+++ Extracted data +++

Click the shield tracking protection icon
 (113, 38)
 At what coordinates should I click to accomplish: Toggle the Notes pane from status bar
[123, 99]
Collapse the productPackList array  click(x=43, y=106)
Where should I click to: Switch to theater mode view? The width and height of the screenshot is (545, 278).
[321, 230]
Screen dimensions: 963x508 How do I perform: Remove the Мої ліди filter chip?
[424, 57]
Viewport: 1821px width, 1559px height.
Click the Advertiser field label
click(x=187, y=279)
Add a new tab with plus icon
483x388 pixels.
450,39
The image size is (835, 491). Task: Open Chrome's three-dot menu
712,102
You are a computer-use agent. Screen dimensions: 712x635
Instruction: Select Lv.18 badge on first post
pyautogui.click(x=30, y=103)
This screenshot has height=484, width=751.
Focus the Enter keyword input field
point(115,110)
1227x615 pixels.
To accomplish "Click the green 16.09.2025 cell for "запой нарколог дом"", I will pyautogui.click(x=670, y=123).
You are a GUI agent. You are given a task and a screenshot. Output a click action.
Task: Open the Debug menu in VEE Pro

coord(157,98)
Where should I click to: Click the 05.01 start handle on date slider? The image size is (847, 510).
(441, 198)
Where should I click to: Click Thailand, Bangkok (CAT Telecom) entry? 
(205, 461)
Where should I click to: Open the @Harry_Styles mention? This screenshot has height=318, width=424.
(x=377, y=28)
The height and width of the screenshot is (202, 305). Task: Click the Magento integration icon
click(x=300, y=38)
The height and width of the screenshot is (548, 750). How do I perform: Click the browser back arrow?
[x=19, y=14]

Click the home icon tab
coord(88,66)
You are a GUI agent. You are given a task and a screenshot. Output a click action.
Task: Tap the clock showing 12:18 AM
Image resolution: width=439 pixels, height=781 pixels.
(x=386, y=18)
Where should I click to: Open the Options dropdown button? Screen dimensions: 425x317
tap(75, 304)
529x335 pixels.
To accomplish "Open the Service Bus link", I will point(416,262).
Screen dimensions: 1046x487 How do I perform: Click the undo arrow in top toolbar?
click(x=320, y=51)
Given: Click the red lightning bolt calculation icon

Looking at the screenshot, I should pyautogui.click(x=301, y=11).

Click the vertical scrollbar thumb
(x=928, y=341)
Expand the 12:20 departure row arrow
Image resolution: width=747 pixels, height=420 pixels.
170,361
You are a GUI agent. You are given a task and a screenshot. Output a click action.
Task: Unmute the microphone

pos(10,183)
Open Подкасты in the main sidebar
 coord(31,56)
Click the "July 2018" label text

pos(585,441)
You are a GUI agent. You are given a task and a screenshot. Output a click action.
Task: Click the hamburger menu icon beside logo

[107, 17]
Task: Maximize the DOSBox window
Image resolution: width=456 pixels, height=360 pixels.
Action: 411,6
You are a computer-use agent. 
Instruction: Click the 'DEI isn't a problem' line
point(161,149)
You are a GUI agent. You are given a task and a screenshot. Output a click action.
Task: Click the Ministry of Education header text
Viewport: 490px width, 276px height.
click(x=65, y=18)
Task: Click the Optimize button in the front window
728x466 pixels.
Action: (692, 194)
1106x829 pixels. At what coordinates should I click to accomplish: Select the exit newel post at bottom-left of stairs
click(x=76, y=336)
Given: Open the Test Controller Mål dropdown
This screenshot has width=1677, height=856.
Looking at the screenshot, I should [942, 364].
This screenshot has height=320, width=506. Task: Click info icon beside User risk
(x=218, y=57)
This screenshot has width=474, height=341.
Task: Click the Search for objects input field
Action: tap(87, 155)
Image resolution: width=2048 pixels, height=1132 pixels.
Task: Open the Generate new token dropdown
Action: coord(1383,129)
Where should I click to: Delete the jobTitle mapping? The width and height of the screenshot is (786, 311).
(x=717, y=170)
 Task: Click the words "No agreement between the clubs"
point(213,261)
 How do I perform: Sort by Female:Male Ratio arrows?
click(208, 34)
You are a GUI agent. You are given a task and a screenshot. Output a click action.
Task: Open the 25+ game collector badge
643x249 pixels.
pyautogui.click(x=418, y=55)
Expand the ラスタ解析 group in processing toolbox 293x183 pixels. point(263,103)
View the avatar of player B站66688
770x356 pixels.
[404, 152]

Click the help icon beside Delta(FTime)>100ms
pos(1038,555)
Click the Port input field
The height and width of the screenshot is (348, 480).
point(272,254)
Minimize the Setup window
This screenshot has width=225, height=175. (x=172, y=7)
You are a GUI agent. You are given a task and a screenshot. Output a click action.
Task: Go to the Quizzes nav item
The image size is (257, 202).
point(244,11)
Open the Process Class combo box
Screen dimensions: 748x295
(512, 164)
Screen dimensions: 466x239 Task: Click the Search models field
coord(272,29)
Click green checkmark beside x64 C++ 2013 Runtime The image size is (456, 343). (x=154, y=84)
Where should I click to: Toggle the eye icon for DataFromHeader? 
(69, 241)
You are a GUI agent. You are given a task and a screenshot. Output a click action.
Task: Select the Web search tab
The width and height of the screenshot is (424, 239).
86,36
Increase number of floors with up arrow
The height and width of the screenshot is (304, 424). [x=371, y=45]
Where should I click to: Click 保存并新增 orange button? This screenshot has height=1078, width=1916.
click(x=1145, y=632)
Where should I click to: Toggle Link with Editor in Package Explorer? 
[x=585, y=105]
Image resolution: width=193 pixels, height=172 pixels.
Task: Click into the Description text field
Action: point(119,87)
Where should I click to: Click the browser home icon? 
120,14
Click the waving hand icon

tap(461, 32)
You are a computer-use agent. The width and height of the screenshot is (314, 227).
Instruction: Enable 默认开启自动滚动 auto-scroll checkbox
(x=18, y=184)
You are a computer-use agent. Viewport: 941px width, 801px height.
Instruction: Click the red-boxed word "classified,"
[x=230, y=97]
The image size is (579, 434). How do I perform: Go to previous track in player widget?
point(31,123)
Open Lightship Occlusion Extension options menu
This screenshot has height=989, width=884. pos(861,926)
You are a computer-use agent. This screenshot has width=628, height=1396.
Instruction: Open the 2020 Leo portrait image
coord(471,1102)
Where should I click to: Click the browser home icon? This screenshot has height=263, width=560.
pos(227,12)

+++

## What to do
Word for word, transcribe all of the entries shown above.

## Result of this task
Click the shield tracking protection icon
 (113, 38)
 At what coordinates should I click to accomplish: Toggle the Notes pane from status bar
[123, 99]
Collapse the productPackList array  click(x=43, y=106)
Where should I click to: Switch to theater mode view? The width and height of the screenshot is (545, 278).
[321, 230]
Screen dimensions: 963x508 How do I perform: Remove the Мої ліди filter chip?
[424, 57]
Viewport: 1821px width, 1559px height.
Click the Advertiser field label
click(x=187, y=279)
Add a new tab with plus icon
483x388 pixels.
450,39
The image size is (835, 491). Task: Open Chrome's three-dot menu
712,102
You are a computer-use agent. Screen dimensions: 712x635
Instruction: Select Lv.18 badge on first post
pyautogui.click(x=30, y=103)
This screenshot has height=484, width=751.
Focus the Enter keyword input field
point(115,110)
1227x615 pixels.
To accomplish "Click the green 16.09.2025 cell for "запой нарколог дом"", I will pyautogui.click(x=670, y=123).
You are a GUI agent. You are given a task and a screenshot. Output a click action.
Task: Open the Debug menu in VEE Pro

coord(157,98)
Where should I click to: Click the 05.01 start handle on date slider? The image size is (847, 510).
(441, 198)
Where should I click to: Click Thailand, Bangkok (CAT Telecom) entry? 
(205, 461)
Where should I click to: Open the @Harry_Styles mention? This screenshot has height=318, width=424.
(x=377, y=28)
The height and width of the screenshot is (202, 305). Task: Click the Magento integration icon
click(x=300, y=38)
The height and width of the screenshot is (548, 750). How do I perform: Click the browser back arrow?
[x=19, y=14]

Click the home icon tab
coord(88,66)
You are a GUI agent. You are given a task and a screenshot. Output a click action.
Task: Tap the clock showing 12:18 AM
Image resolution: width=439 pixels, height=781 pixels.
(x=386, y=18)
Where should I click to: Open the Options dropdown button? Screen dimensions: 425x317
tap(75, 304)
529x335 pixels.
To accomplish "Open the Service Bus link", I will point(416,262).
Screen dimensions: 1046x487 How do I perform: Click the undo arrow in top toolbar?
click(x=320, y=51)
Given: Click the red lightning bolt calculation icon

Looking at the screenshot, I should pyautogui.click(x=301, y=11).

Click the vertical scrollbar thumb
(x=928, y=341)
Expand the 12:20 departure row arrow
Image resolution: width=747 pixels, height=420 pixels.
170,361
You are a GUI agent. You are given a task and a screenshot. Output a click action.
Task: Unmute the microphone

pos(10,183)
Open Подкасты in the main sidebar
 coord(31,56)
Click the "July 2018" label text

pos(585,441)
You are a GUI agent. You are given a task and a screenshot. Output a click action.
Task: Click the hamburger menu icon beside logo

[107, 17]
Task: Maximize the DOSBox window
Image resolution: width=456 pixels, height=360 pixels.
Action: 411,6
You are a computer-use agent. 
Instruction: Click the 'DEI isn't a problem' line
point(161,149)
You are a GUI agent. You are given a task and a screenshot. Output a click action.
Task: Click the Ministry of Education header text
Viewport: 490px width, 276px height.
click(x=65, y=18)
Task: Click the Optimize button in the front window
728x466 pixels.
Action: (692, 194)
1106x829 pixels. At what coordinates should I click to accomplish: Select the exit newel post at bottom-left of stairs
click(x=76, y=336)
Given: Open the Test Controller Mål dropdown
This screenshot has width=1677, height=856.
Looking at the screenshot, I should [942, 364].
This screenshot has height=320, width=506. Task: Click info icon beside User risk
(x=218, y=57)
This screenshot has width=474, height=341.
Task: Click the Search for objects input field
Action: tap(87, 155)
Image resolution: width=2048 pixels, height=1132 pixels.
Task: Open the Generate new token dropdown
Action: coord(1383,129)
Where should I click to: Delete the jobTitle mapping? The width and height of the screenshot is (786, 311).
(x=717, y=170)
 Task: Click the words "No agreement between the clubs"
point(213,261)
 How do I perform: Sort by Female:Male Ratio arrows?
click(208, 34)
You are a GUI agent. You are given a task and a screenshot. Output a click action.
Task: Open the 25+ game collector badge
643x249 pixels.
pyautogui.click(x=418, y=55)
Expand the ラスタ解析 group in processing toolbox 293x183 pixels. point(263,103)
View the avatar of player B站66688
770x356 pixels.
[404, 152]

Click the help icon beside Delta(FTime)>100ms
pos(1038,555)
Click the Port input field
The height and width of the screenshot is (348, 480).
point(272,254)
Minimize the Setup window
This screenshot has width=225, height=175. (x=172, y=7)
You are a GUI agent. You are given a task and a screenshot. Output a click action.
Task: Go to the Quizzes nav item
The image size is (257, 202).
point(244,11)
Open the Process Class combo box
Screen dimensions: 748x295
(512, 164)
Screen dimensions: 466x239 Task: Click the Search models field
coord(272,29)
Click green checkmark beside x64 C++ 2013 Runtime The image size is (456, 343). (x=154, y=84)
Where should I click to: Toggle the eye icon for DataFromHeader? 
(69, 241)
You are a GUI agent. You are given a task and a screenshot. Output a click action.
Task: Select the Web search tab
The width and height of the screenshot is (424, 239).
86,36
Increase number of floors with up arrow
The height and width of the screenshot is (304, 424). [x=371, y=45]
Where should I click to: Click 保存并新增 orange button? This screenshot has height=1078, width=1916.
click(x=1145, y=632)
Where should I click to: Toggle Link with Editor in Package Explorer? 
[x=585, y=105]
Image resolution: width=193 pixels, height=172 pixels.
Task: Click into the Description text field
Action: point(119,87)
Where should I click to: Click the browser home icon? 
120,14
Click the waving hand icon

tap(461, 32)
You are a computer-use agent. The width and height of the screenshot is (314, 227).
Instruction: Enable 默认开启自动滚动 auto-scroll checkbox
(x=18, y=184)
You are a computer-use agent. Viewport: 941px width, 801px height.
Instruction: Click the red-boxed word "classified,"
[x=230, y=97]
The image size is (579, 434). How do I perform: Go to previous track in player widget?
point(31,123)
Open Lightship Occlusion Extension options menu
This screenshot has height=989, width=884. pos(861,926)
You are a computer-use agent. This screenshot has width=628, height=1396.
Instruction: Open the 2020 Leo portrait image
coord(471,1102)
Where should I click to: Click the browser home icon? This screenshot has height=263, width=560.
pos(227,12)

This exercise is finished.